Sur le plan politique, les Américains, parrains du rapprochement, ont reconnu la souveraineté du Maroc au Sahara, une vieille revendication marocaine et qui se trouve exaucée dans les derniers jours du mandat de Donald Trump. Qui aurait pu croire que l’ennemi juré des musulmans était capable de faire un tel geste ? Thank you Mr. President !

Sur le plan humain, tout reste à faire. Il y a tellement de temps à rattraper et d’obstacles à surmonter. L’opinion publique, sidérée par le battage médiatique autour du corona, doit encore, à mon avis, s’habituer au fait accompli. Elle est solidaire de la cause palestinienne et sous l’influence de la propagande wahabite. Il faudra du temps et de la pédagogie. Le mieux est de regarder la réalité en face et d’assumer le choix qui a été fait : à la cause palestinienne, le Maroc a préféré la cause marocaine en renforçant son avantage dans le conflit du Sahara et en se réconciliant avec soi-même, c’est-à-dire avec les juifs marocains installés en Israël. Il est normal de ressentir de la gêne, elle fait partie du sacrifice qu’un peuple accomplit pour avancer. C’est la vie, le succès sourit à ceux qui acceptent de faire des choses qui leur sont désagréables.

L’intransigeance est un luxe réservé aux enfants qui jouent à la guerre avec des figurines de soldat et des miniatures de tank. Les adultes eux regardent plus loin que le bac à sable, ils évoluent dans un monde où la marge de manœuvre est limitée et où les choix sont douloureux.

Retour d’un Maroc cosmopolite ?

À titre personnel, je suis enthousiaste. En renouant avec Israël, le Maroc a une chance de retrouver son identité perdue c’est-à-dire son cosmopolitisme. Jusqu’au début des années 1970, le Maroc était un pays à deux civilisations : la musulmane et la juive, deux univers séparés. La première a toujours été hégémonique mais incapable de se rénover, la seconde n’a jamais eu ni pouvoir ni prestige mais elle a admirablement bien négocié son entrée dans la modernité.  Au contact de la colonisation française (1912-1956), les sépharades marocains ont su se réinventer sans cesser d’être eux-mêmes.
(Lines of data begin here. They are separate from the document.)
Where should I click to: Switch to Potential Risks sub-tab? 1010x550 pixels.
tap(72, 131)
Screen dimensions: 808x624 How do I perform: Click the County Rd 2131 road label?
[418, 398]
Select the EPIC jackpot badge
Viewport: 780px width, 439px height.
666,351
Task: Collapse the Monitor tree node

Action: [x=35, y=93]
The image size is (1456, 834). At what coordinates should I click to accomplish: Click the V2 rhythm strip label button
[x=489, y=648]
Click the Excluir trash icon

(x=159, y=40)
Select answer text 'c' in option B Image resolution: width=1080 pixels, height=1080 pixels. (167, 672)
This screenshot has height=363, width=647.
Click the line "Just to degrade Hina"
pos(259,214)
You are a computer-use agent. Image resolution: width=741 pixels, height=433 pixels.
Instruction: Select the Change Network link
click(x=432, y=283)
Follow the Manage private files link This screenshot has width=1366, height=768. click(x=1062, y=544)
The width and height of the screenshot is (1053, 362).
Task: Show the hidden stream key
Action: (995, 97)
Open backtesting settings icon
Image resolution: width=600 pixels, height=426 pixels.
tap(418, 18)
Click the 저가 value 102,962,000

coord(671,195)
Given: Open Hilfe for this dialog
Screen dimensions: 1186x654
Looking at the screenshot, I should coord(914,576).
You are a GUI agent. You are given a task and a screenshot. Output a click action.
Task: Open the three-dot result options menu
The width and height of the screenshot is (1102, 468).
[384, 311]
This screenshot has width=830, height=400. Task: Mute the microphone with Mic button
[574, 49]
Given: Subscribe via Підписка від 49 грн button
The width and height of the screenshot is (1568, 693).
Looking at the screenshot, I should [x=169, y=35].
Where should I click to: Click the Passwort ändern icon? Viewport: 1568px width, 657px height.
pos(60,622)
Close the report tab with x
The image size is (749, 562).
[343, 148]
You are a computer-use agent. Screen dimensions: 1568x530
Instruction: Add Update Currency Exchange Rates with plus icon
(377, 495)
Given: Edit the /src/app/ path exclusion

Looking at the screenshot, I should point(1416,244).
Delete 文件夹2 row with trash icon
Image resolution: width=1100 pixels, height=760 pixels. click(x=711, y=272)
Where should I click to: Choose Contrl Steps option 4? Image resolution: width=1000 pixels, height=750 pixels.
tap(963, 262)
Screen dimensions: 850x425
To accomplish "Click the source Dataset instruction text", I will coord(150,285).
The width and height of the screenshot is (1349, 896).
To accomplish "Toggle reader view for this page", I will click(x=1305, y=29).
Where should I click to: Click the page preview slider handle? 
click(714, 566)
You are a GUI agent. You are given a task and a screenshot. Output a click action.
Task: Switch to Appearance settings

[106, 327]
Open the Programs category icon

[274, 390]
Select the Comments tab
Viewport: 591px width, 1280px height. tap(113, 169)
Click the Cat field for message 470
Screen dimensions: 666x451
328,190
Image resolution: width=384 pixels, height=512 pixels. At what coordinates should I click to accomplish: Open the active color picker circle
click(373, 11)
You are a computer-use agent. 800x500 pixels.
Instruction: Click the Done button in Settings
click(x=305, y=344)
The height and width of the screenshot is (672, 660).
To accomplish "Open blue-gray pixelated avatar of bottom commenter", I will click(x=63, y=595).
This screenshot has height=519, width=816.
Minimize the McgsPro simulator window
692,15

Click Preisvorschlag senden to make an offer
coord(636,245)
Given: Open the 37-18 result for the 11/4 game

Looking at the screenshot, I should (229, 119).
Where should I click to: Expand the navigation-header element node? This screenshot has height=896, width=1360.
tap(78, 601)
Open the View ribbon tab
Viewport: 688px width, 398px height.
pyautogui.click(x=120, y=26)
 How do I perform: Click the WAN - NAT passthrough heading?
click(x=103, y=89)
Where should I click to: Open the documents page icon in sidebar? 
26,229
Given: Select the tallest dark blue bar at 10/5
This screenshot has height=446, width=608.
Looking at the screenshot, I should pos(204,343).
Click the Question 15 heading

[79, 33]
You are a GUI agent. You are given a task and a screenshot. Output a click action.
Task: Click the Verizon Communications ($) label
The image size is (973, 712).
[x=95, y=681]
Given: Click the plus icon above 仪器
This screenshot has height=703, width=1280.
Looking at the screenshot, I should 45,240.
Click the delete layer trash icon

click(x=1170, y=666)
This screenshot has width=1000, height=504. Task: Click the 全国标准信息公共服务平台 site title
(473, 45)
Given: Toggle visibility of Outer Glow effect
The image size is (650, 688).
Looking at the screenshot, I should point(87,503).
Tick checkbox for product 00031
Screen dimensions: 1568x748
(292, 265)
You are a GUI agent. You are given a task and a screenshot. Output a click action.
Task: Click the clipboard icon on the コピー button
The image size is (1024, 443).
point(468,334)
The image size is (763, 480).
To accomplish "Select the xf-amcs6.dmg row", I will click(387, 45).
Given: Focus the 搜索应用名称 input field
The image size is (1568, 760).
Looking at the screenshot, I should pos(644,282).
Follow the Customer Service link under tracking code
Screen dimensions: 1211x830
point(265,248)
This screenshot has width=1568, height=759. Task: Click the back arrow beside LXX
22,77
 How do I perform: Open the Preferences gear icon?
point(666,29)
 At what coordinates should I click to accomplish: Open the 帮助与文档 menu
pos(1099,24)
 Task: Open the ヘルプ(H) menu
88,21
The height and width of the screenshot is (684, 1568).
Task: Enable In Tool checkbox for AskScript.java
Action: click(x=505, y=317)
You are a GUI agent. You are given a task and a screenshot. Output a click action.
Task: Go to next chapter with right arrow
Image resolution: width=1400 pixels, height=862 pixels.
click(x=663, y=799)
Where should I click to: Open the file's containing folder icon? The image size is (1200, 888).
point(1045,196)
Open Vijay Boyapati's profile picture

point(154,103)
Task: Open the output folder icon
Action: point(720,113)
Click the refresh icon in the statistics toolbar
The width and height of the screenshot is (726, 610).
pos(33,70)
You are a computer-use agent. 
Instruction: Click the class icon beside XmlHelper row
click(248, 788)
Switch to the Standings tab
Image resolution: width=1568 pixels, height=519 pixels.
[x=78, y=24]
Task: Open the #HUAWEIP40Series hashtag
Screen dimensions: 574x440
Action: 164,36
Aux yeux des musulmans, ils étaient une synthèse de laquelle ils pouvaient s’inspirer sans craindre l’assimilation, le juif étant un voisin que l’on connaît bien, le Français étant un conquérant duquel on se méfie.

Les Français partis en 1956, les juifs sont restés et ont continué à irriguer la société marocaine dans son ensemble telle une source d’eau douce qui coule sans faire de bruit, au goutte-à-goutte. Cette « diversité » a disparu avec les soubresauts du conflit israélo-arabe et l’approfondissement de la crise économique, deux motifs suffisants pour émigrer vers Israël. Depuis les années 1970, la civilisation musulmane du Maroc est en chute libre, privée de son « sparring partner », de son contre-modèle qui la mettait au défi de se renouveler.

Retrouver la vieille proximité entre musulmans et juifs marocains

Au fond, l’enjeu principal n’est pas de renouer avec Israël mais de retrouver la vieille proximité entre musulmans et juifs marocains. Elle est pure « création de valeur » pour reprendre une expression en vogue chez les experts. Elle sera beaucoup plus rentable pour le Maroc que tous les investissements économiques que ce nouvel accord ne manquera pas de générer.

Bien sûr, le monde a changé et il n’est pas question de réinstaller les juifs d’aujourd’hui dans les mellahs (quartiers réservés en médina). La proximité que j’appelle de mes vœux se jouera dans les librairies, dans les espaces de coworking, sur les terrasses de café et sur internet.

L’avenir nous réservera de belles surprises.